EXTRAIT DU DOCUMENT:
--------------------------------

« Bloodshot Salvation » : et si l’humain…

L’univers Valiant n’en finit pas de s’étendre, et Jeff Lemire surprend encore par son aptitude à rester dans les clous de scénarios ambitieux abordant des thèmes modernes pourtant complexes.
« Bloodshot Salvation » se conclue dans un requiem scotchant, mais l’on sent que les ramifications sont néanmoins latentes et quasi inépuisables.

Dans le précédent tome paru chez Bliss, Bloodshot (Ray Garisson) a subi un contretemps en mission, du fait de la désactivation de ses nanites par l’organisation paramilitaire Omen, à l’origine du procédé. Pendant ce temps, son bébé Jessie, qui a déclenché la « pathologie » et est recherchée par Omen, souffre d’une sorte de rejet et risque la mort.

La seule solution est envisagée par Ninjak : se rendre dans le royaume des morts. Ray prend le risque de franchir la frontière avec sa fille afin de passer un marché avec Baron Samedi. Traiter avec le royaume des morts a cependant un prix et seule Jessie, sauvée bien qu’ayant vieilli de plus de 10 ans en quelques heures, reviendra près de sa mère. Bloodshot lui, est « exporté » dans le futur, en 4001, afin de payer sa dette.

--------------------------------

MATÉRIEL:
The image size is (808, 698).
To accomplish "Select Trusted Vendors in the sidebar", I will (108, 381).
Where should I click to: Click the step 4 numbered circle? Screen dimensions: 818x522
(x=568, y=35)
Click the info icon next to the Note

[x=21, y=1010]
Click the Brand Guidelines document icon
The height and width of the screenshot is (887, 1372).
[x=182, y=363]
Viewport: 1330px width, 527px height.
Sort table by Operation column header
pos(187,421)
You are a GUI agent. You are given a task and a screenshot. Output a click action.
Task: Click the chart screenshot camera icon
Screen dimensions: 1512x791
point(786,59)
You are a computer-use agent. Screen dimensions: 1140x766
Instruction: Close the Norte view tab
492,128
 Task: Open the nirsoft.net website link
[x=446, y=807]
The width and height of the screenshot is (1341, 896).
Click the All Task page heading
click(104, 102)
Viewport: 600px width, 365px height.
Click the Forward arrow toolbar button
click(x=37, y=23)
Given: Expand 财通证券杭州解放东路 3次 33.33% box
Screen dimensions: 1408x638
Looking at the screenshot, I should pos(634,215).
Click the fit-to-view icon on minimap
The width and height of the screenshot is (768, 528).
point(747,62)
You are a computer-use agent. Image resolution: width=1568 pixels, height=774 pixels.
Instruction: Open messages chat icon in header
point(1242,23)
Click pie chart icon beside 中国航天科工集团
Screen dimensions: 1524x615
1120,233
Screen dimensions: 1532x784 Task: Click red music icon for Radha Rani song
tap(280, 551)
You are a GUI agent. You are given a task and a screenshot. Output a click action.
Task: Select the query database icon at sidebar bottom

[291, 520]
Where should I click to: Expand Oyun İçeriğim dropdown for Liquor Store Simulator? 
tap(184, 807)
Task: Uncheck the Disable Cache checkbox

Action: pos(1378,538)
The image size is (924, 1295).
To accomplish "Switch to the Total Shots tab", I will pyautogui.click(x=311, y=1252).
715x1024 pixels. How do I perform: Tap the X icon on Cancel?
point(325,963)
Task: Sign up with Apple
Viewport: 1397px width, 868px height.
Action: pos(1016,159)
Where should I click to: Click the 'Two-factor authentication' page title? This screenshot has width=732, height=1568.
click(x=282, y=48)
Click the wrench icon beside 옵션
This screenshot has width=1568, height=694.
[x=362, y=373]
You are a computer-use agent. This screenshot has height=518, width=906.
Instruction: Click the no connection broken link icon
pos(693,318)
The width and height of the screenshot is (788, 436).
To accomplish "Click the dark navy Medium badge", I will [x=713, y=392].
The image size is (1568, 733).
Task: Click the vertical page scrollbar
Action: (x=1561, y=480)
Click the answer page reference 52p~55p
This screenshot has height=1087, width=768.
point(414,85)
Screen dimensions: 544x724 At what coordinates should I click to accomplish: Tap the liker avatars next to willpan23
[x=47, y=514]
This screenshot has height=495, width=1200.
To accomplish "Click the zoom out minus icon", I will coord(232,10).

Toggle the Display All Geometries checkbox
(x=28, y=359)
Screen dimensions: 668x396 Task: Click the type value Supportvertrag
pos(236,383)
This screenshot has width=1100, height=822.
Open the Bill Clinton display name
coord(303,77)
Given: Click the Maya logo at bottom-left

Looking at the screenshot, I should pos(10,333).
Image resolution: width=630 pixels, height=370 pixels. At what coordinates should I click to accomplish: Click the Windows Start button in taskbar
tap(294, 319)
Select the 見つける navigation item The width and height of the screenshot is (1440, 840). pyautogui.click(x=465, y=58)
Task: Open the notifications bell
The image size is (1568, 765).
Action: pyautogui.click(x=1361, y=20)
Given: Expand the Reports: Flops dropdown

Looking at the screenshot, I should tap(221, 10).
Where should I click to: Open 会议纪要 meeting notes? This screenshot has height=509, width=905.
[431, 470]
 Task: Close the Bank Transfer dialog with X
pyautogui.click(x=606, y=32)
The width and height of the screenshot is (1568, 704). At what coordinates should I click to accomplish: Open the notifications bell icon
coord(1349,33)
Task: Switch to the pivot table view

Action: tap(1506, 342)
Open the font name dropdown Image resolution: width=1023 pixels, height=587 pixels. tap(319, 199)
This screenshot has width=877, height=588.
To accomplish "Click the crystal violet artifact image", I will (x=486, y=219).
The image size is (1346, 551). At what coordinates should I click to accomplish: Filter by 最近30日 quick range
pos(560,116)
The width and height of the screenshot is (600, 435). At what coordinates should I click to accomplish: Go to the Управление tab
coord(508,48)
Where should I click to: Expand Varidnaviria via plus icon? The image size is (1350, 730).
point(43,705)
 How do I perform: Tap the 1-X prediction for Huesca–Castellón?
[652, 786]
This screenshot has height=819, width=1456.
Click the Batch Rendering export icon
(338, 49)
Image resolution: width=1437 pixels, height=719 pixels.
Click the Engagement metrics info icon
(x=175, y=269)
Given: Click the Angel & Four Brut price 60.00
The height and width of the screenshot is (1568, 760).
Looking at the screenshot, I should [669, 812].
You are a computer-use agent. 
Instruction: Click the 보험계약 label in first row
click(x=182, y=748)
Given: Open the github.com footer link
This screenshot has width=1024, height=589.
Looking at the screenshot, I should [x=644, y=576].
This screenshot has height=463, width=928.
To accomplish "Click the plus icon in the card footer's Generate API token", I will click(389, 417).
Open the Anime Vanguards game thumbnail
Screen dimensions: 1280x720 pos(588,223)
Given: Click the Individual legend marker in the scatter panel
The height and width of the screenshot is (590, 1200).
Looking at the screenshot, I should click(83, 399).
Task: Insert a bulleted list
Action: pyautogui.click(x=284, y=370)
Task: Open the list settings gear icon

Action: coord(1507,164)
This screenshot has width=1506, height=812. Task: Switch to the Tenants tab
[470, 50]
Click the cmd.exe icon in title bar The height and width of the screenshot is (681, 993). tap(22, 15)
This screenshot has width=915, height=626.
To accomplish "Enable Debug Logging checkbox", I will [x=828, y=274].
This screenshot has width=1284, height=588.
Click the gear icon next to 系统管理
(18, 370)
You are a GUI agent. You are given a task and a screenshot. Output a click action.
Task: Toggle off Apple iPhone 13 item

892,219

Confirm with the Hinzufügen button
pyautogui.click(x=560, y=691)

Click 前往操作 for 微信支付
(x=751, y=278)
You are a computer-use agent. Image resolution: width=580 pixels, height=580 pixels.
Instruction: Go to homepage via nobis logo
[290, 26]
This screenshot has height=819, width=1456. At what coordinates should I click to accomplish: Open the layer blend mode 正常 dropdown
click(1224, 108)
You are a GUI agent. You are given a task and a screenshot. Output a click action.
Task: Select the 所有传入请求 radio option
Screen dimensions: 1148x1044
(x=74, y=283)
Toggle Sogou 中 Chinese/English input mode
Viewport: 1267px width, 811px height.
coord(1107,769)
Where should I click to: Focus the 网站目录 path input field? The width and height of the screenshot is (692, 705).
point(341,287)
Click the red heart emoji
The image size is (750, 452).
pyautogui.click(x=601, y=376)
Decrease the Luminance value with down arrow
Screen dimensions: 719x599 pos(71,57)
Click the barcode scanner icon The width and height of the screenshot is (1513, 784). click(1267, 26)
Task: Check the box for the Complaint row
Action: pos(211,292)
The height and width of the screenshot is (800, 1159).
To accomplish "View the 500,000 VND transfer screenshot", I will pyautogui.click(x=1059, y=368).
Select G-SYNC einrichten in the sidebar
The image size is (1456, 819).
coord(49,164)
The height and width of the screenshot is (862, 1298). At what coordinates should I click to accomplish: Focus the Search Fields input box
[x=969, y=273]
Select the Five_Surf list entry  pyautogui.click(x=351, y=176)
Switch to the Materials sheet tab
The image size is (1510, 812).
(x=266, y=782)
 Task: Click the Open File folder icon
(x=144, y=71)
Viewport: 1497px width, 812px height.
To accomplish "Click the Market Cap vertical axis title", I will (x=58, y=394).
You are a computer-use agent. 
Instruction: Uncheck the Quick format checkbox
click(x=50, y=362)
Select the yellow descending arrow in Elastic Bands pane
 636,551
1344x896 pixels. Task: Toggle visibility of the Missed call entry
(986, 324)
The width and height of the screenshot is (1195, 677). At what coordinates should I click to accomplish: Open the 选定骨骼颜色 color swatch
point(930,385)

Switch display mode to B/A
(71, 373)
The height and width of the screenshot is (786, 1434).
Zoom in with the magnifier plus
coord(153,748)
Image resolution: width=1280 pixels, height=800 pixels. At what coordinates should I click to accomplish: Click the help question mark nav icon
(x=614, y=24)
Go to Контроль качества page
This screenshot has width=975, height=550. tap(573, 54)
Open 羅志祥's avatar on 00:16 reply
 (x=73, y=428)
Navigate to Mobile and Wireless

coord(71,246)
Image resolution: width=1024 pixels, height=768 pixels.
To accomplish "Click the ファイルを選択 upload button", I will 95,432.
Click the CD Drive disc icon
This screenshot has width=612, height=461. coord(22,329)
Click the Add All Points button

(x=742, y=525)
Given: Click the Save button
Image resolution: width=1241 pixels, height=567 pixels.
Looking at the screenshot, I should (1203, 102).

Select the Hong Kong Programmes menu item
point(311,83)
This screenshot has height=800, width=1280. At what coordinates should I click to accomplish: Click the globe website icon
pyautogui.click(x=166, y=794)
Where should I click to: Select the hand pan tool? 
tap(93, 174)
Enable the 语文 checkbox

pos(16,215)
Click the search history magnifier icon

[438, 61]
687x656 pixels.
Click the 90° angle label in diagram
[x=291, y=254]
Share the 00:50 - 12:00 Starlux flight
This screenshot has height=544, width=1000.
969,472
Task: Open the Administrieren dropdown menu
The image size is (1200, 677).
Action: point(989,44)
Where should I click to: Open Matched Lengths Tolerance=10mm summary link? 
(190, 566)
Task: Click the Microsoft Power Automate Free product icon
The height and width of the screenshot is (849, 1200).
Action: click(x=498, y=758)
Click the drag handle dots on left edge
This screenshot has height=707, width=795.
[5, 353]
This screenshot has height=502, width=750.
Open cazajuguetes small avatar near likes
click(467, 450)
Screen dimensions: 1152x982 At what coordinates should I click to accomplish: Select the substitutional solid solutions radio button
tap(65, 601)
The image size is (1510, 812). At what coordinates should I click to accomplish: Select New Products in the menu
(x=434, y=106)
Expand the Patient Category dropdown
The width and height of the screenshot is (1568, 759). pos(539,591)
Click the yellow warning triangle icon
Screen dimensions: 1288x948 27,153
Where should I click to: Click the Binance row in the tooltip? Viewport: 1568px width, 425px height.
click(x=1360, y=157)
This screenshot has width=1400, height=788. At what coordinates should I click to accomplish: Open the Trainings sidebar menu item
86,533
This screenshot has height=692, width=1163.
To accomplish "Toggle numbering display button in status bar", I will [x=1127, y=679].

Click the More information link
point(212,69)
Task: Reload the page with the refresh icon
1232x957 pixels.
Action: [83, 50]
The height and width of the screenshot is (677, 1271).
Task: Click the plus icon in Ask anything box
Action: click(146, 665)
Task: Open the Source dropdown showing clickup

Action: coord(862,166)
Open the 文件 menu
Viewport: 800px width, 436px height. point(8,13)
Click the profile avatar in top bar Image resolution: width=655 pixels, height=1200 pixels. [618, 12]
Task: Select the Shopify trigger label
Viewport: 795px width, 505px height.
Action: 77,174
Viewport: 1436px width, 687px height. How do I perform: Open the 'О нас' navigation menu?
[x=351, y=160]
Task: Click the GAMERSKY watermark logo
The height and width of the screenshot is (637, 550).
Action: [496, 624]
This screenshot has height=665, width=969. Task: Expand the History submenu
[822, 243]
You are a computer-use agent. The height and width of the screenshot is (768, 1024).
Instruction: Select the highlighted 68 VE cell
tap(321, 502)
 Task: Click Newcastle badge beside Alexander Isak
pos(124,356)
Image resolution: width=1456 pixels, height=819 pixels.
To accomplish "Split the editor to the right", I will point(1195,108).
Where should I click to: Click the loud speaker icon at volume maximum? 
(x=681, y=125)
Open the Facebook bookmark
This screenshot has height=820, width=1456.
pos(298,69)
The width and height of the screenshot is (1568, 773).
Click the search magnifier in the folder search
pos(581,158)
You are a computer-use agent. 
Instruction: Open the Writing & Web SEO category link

--------------------------------

OBJET DE LA TÂCHE:
Répondez aux questions suivantes d'après l'extrait consacré à « Bloodshot Salvation » :
(a) Quelle organisation a désactivé les nanites de Bloodshot ?
(b) Quel personnage envisage de se rendre dans le royaume des morts ?
(c) En quelle année Bloodshot est-il envoyé pour payer sa dette ?

RÉSULTAT:
(a) L'organisation paramilitaire Omen.
(b) Ninjak.
(c) En 4001.